● **HOW TO COMPLETE THIS TASK**
Each line in the entries that has the word "agent" has to be copied.

+++

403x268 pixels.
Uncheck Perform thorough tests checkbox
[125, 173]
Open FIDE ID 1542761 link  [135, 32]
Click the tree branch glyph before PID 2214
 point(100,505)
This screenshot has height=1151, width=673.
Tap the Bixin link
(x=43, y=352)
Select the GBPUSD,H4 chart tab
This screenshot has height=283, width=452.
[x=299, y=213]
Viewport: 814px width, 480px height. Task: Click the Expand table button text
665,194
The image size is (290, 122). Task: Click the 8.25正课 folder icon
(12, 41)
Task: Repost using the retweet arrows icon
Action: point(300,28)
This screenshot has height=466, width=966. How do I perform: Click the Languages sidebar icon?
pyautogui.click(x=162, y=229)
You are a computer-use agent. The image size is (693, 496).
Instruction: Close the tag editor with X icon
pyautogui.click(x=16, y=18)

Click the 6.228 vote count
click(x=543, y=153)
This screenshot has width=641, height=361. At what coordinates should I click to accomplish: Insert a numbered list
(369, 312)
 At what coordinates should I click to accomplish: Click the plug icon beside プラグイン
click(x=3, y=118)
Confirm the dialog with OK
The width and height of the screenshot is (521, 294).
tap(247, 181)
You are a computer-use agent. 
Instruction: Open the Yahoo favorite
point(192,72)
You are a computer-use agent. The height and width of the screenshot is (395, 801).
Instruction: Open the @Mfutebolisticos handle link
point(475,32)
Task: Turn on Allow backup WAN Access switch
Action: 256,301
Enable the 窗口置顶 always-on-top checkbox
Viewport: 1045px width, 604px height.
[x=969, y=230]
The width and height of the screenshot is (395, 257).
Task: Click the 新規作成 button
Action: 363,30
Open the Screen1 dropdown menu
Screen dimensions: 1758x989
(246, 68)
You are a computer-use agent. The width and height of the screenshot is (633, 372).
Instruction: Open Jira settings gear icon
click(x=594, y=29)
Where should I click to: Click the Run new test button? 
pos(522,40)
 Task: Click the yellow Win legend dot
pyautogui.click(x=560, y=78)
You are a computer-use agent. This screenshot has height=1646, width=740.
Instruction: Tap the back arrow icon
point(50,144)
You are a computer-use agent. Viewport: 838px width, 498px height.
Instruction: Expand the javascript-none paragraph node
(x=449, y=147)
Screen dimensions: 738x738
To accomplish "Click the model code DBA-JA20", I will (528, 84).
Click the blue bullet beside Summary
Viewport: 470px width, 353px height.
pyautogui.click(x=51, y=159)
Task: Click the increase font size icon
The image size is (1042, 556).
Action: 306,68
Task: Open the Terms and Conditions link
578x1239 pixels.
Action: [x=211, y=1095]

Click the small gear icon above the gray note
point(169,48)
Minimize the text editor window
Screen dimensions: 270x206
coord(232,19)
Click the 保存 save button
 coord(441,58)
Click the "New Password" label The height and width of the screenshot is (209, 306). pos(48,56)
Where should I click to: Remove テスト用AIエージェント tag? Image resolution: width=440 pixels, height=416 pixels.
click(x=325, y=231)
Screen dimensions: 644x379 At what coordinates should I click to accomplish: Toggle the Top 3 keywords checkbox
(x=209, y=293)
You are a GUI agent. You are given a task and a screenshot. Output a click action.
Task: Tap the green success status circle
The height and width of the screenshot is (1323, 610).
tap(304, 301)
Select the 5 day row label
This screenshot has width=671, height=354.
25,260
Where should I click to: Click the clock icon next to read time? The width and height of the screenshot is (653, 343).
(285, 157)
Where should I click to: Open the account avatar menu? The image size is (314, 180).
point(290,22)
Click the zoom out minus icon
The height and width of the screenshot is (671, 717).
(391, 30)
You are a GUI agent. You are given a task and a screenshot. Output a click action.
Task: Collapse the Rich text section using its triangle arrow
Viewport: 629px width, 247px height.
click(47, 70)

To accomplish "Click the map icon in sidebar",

+++

● **SOLUTION TO THIS PROBLEM**
You are a computer-use agent. The image size is (693, 496).
You are a computer-use agent. 
You are a computer-use agent. The height and width of the screenshot is (395, 801).
You are a computer-use agent. The width and height of the screenshot is (633, 372).
You are a computer-use agent. This screenshot has height=1646, width=740.
You are a computer-use agent. Viewport: 838px width, 498px height.
You are a GUI agent. You are given a task and a screenshot. Output a click action.
You are a GUI agent. You are given a task and a screenshot. Output a click action.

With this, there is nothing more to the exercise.